04
de outubro de
2004
Ainda
enquanto os créditos desfilam na tela, a atriz Débora
Falabella, que está numa aula de balé, dirige-se
para a câmara num primeiro plano e exclama algumas frases
suspiradas entre reticências: “Isto é um filme...
Isto que a gente vive... A vida é como um filme que a
gente vê no cinema.” E durante toda a narrativa de
A dona da história (2004) o realizador Daniel Filho irá acentuar
esta relação –um pouco metafórica,
um pouco realista—entre o viver e o representar para o
celulóide.
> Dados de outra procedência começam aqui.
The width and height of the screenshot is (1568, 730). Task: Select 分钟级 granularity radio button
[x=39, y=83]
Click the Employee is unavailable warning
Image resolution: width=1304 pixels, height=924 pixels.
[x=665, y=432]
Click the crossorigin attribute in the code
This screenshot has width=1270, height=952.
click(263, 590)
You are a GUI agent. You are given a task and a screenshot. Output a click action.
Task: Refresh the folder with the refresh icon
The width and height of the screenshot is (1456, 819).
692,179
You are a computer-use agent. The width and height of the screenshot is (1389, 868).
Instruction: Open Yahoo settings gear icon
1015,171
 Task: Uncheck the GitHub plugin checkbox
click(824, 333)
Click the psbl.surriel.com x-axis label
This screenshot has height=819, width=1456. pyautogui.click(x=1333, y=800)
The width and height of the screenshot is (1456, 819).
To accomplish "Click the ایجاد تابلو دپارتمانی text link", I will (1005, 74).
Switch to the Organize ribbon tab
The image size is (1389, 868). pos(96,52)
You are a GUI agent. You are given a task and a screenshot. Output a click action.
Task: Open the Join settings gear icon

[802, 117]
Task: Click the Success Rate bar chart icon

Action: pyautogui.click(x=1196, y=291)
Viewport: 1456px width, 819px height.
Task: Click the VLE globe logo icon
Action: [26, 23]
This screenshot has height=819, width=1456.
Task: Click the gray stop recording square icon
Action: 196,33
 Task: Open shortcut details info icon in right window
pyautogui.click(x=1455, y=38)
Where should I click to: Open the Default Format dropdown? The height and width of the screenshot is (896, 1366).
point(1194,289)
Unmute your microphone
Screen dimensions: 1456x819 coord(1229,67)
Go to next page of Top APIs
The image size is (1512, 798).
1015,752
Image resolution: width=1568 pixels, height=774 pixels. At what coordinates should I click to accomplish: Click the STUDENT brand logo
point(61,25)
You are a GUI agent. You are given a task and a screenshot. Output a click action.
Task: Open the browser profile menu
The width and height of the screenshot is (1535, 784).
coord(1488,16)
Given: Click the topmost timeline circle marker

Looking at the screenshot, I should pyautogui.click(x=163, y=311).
Além de estabelecer uma identificação
de vida para as possibilidades de reconstruir hipoteticamente
o passado (o remontar sua própria vida perseguido pela
protagonista), estas orações que abrem o texto
do filme são uma profissão de fé de cinéfilo,
um cérebro para o qual tudo é visto através
da lente de uma câmara cinematográfica. Daniel Filho é bem
isto: um autêntico homem de cinema, quer como ator (lembremos
suas espontâneas personagens de Chuvas de verão,
1977, de Carlos Diegues, e Romance da empregada, 1987, de Bruno
Barreto), quer como diretor; embora passe a maior parte do tempo
nos estúdios de televisão, Daniel não se
deixou contaminar inteiramente (os problemas de seu filme anterior,
A partilha, 2001, nascem da ausência de vôos da peça
de Miguel Falabella em que se inspirou o roteiro).
Daniel
tem o sentido do cinema, como se evidencia em A dona
da história. Uma categoria meio complicada de se definir,
mas que o espectador experimentado sente no resultado de um filme:
senso cinematográfico na utilização dos
planos, cenários, atores. Como confessou em entrevistas,
Daniel fia-se muito no roteiro de um filme, na história
que vai ser contada, aparentemente não se impõe
como um autor (Glauber Rocha, Nelson Pereira dos Santos, Walter
Hugo Khouri, para revelar alguns exemplos bem palpáveis
de assinatura cinematográfica); seu esforço é dar
categoria fílmica às inquietações
humanas da peça de João Falcão. O jogo de
remontagem do passado a partir do momento a que chegou a personagem,
cinqüentona e mais de trinta anos de casamento, eis o que
propõe A dona da história para um observador que,
se estiver na maturidade, será necessariamente compartícipe;
e Daniel executa com brilho e naturalidade estas idas e vindas
entre o passado e o presente, fundindo tudo num único
cenário e permitindo que Débora Falabella (Carolina
jovem) e Marieta Severo (Carolina madurona) contracenem juntas
como dois pólos temporais da mesma criatura.
Bom
ator e diretor de atores cheio de grandeza e generosidade, Daniel
extrai de seu elenco a química certa. Logra inclusive
driblar certos maneirismos interpretativos como os que Antônio
Fagundes habitualmente apresenta.
Suave
e nostalgicamente fotografado e musicado, estamos diante de um
belo filme, que vem reforçar o bom momento do cinema
brasileiro, aqui e ali deslustrado por algumas realizações
pretensiosas e medíocres, como Irmãos de fé (2004),
de Moacyr Góes, e Olga (2004), de Jayme Monjardim.